How CT improves security

One of the unfortunate downsides of the CA system is the ability for one irresponsible CA to negatively impact the entire ecosystem.

A CA is allowed to issue a certificate for any existing website (this is a generalization, but its accurate for the most part), so even an organization with tight policies on certificate issuance can still be negatively affected. This was the case with the breach of the Dutch CA, DigitNotar. In 2011, DigiNotar was hacked and the attacker had the ability to issue certificates for any domain he wanted without proper authorization. The attacker issued certificates for various Google services. As an organization, Google has very strong security practices. Google is always on the cutting edge of SSL/TLS practices – it created Certificate Transparency – but that could not protect it from DigiNotar.

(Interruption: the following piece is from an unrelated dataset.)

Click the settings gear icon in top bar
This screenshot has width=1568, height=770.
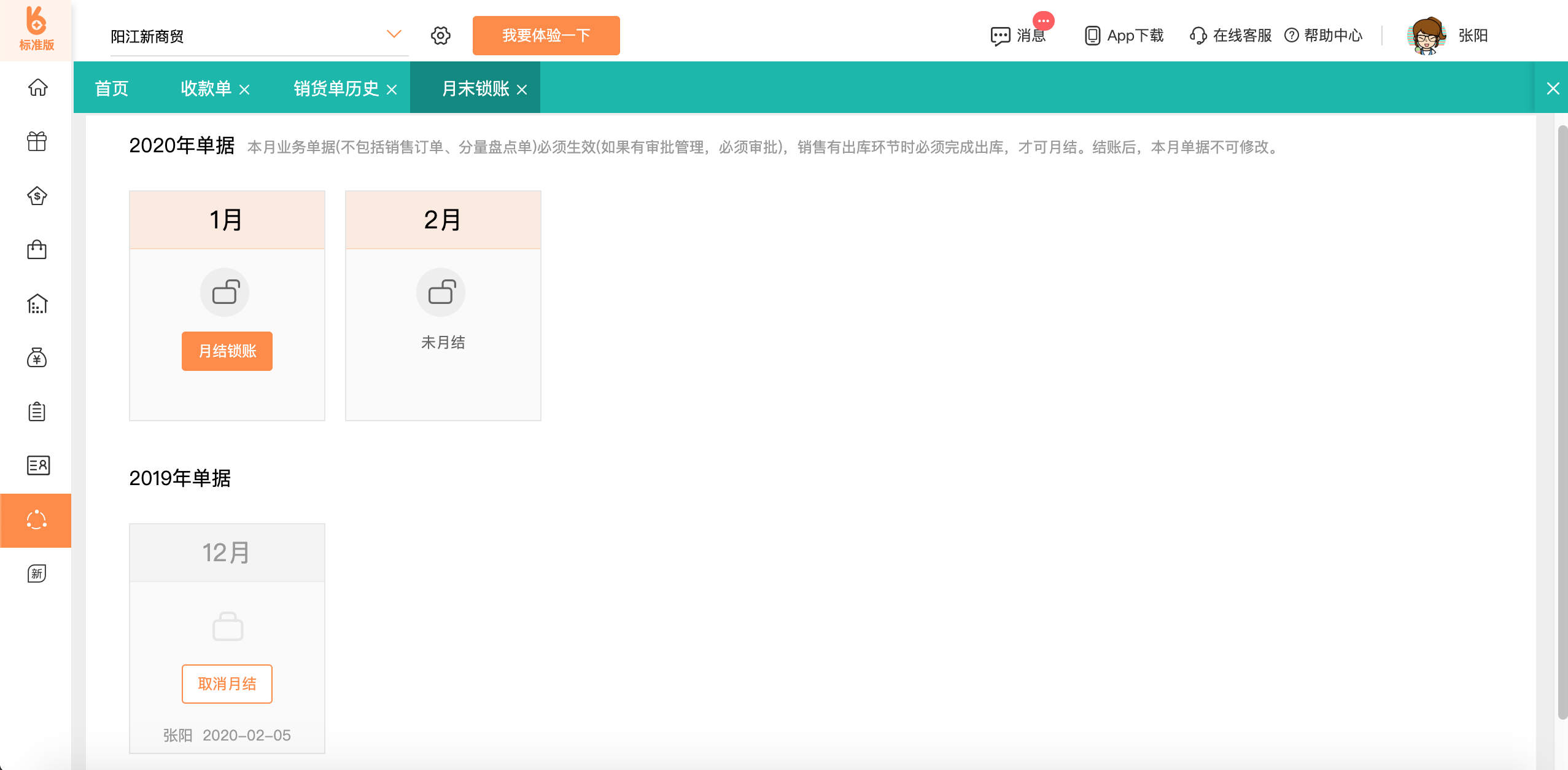click(x=440, y=36)
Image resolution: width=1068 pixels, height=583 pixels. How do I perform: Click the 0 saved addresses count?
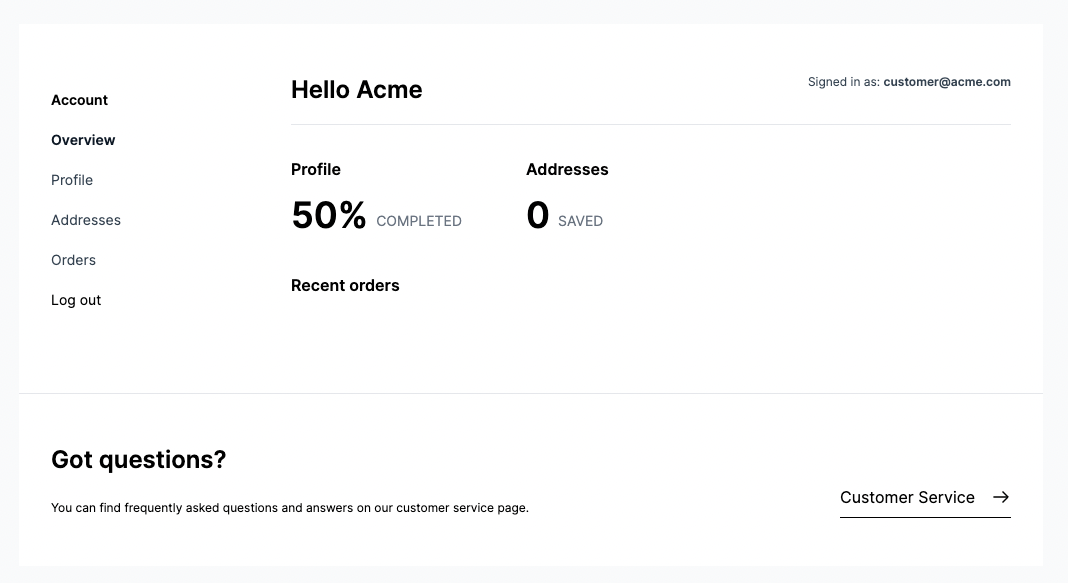tap(537, 215)
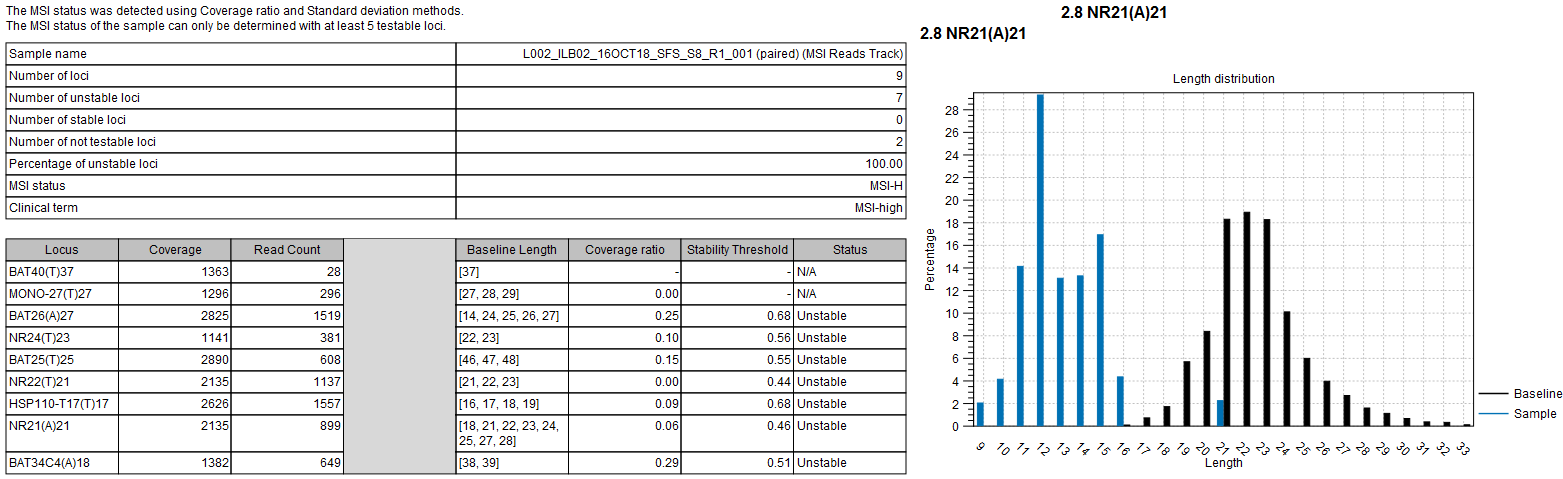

Computers that support the SSL/TLS protocol have a “root store” (or “trust store”) which lists the CAs that they trust. From the computer’s perspective, this root store tells them what CAs are allowed to issue certificates. Because computers can’t think for themselves they are not able to recognize misissuance on their own. There are other security mechanisms that can help computers with this. But if a certificate has been issued by a root that is trusted, by default most computers will automatically trust it.

You can see how that could cause catastrophic consequences for the entire industry. One large enough mis-issuance, were it to affect a high-profile website and victimize enough internet users—could even potentially undermine SSL as we know it.

Certificate Transparency can help mitigate this problem.

That’s why it’s so exciting to see companies like Google and Mozilla pushing the initiative forward to the point where CT becoming mandatory for all CAs is no longer a matter of if—but when.